There have been significant increases in streamflow over much of the upper Midwest in recent decades. Traditionally, increased flows below the 50^th percentile have been considered to have a positive impact on in-stream ecological processes. However lack of summer drawdown may negatively impact the life cycle of many aquatic organisms. For example, riparian tree colonization on sandbars and nesting of river turtles are dependent on low flows occurring in early to mid-summer.

We used field methods and hydrologic analysis on five rivers within eastern Minnesota (the Minnesota, Kettle, St. Louis, Cannon, and Root Rivers) including surveys of turtle nests, sandbar particle size, slope and temperature measurements, Indicators of Hydrologic Alteration (IHA) regime change assessment, and estimation of the frequency of sandbar emergence. Ongoing work includes assessment of change in riparian plant species establishment based on a comparison to a 1970s study done on riparian tree establishment in the Minnesota River.

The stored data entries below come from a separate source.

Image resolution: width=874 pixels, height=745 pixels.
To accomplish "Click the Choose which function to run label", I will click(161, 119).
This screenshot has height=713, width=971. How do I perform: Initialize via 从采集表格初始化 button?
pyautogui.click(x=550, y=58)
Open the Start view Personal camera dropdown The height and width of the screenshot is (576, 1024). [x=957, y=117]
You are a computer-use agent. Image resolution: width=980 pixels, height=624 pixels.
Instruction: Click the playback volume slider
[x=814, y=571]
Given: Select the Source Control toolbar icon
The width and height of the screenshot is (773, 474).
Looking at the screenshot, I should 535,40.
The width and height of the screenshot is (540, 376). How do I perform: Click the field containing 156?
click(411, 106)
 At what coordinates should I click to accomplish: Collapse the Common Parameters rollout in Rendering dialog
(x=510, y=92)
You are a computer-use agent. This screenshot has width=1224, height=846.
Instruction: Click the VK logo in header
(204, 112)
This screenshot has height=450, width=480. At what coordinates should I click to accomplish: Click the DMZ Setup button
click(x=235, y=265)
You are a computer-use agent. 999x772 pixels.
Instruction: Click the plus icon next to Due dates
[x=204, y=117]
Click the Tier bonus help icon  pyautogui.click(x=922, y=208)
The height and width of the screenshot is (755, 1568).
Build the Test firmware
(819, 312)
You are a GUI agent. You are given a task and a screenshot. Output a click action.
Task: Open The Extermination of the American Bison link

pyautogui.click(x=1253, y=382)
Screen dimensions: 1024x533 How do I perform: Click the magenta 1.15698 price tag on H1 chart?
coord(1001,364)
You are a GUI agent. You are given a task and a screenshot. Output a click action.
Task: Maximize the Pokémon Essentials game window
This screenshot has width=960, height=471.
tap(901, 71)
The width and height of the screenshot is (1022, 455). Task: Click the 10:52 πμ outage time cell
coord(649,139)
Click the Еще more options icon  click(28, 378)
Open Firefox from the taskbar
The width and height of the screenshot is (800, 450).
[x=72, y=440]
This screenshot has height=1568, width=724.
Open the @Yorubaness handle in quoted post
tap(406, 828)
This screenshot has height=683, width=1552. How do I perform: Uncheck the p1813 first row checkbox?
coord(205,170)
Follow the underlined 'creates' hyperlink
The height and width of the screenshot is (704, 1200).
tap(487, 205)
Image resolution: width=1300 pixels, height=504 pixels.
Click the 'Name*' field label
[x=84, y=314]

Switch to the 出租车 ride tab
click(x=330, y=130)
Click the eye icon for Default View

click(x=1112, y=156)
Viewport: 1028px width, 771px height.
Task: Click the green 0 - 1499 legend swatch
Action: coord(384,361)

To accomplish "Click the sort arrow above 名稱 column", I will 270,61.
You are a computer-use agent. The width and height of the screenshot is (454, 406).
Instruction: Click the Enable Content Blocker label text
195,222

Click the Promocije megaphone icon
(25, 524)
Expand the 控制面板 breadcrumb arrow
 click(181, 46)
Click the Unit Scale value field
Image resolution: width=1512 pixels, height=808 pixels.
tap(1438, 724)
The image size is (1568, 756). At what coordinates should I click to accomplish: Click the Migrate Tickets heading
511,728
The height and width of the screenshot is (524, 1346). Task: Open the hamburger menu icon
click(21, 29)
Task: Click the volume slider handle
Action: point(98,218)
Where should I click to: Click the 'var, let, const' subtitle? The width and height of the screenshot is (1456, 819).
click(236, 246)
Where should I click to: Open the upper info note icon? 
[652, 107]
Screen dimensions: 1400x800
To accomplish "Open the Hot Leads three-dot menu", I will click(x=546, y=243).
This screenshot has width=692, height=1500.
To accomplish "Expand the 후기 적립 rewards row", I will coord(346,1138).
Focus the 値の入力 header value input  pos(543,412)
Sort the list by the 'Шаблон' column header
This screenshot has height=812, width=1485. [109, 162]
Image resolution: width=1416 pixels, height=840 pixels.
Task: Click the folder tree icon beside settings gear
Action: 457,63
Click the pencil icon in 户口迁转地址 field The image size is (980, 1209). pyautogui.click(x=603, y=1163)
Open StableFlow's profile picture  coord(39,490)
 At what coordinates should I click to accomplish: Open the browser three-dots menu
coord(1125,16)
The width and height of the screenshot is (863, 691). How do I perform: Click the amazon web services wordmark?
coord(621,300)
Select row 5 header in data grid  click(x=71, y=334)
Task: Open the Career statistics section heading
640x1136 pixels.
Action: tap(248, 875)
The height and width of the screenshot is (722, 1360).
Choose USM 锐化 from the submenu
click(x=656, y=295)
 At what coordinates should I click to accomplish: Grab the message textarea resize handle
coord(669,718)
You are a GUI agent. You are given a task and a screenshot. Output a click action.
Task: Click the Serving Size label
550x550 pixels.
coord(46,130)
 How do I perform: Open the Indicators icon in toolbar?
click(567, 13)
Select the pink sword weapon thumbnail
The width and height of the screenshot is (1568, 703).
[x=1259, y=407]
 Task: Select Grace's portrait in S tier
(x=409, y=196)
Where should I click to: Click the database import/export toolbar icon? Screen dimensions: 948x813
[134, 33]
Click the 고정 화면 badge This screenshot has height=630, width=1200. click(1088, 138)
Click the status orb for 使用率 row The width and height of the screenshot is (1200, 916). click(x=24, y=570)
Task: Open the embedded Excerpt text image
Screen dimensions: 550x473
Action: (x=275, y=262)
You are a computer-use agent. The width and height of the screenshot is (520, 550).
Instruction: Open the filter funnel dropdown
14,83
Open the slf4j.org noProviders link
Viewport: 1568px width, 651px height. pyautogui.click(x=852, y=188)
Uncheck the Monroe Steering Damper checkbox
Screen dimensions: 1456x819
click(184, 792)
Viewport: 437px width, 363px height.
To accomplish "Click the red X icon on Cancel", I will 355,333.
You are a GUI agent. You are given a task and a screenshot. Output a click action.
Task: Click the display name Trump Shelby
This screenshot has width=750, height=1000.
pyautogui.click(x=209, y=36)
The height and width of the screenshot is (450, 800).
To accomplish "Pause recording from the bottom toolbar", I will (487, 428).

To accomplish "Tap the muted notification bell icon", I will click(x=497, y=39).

The hypothesis that increased low to mean flows have decreased the duration and frequency of turtle nesting opportunity was tested on the above rivers. Hydrologic analysis showed there has been substantial hydrologic alteration in southern Minnesota but not in the northern forested region. The increased magnitude and duration of summer flows has decreased the frequency and duration of sandbar exposure. There has been a shift not only in magnitude but in the regime itself as indicated by the ratio of summer mean flow to annual mean change as and other indicators. Impacts on the turtle life cycle include increased stress, decreased time available for nesting and likely decreased turtle recruitment until the channel reaches a new equilibrium.

In conclusion, increased low and mean flows can have ecological impacts as great as changes to flood flows due to disruptions in aquatic organisms’ life cycles. Future research is needed on the effect of increased mean flows on sediment transport and channel evolution. Channel evolution models need to account for more than just physical processes of bank collapse, but changes in the seasonality, duration and frequency of stream hydrographs, which may effect vegetative interactions on sandbars and streambanks.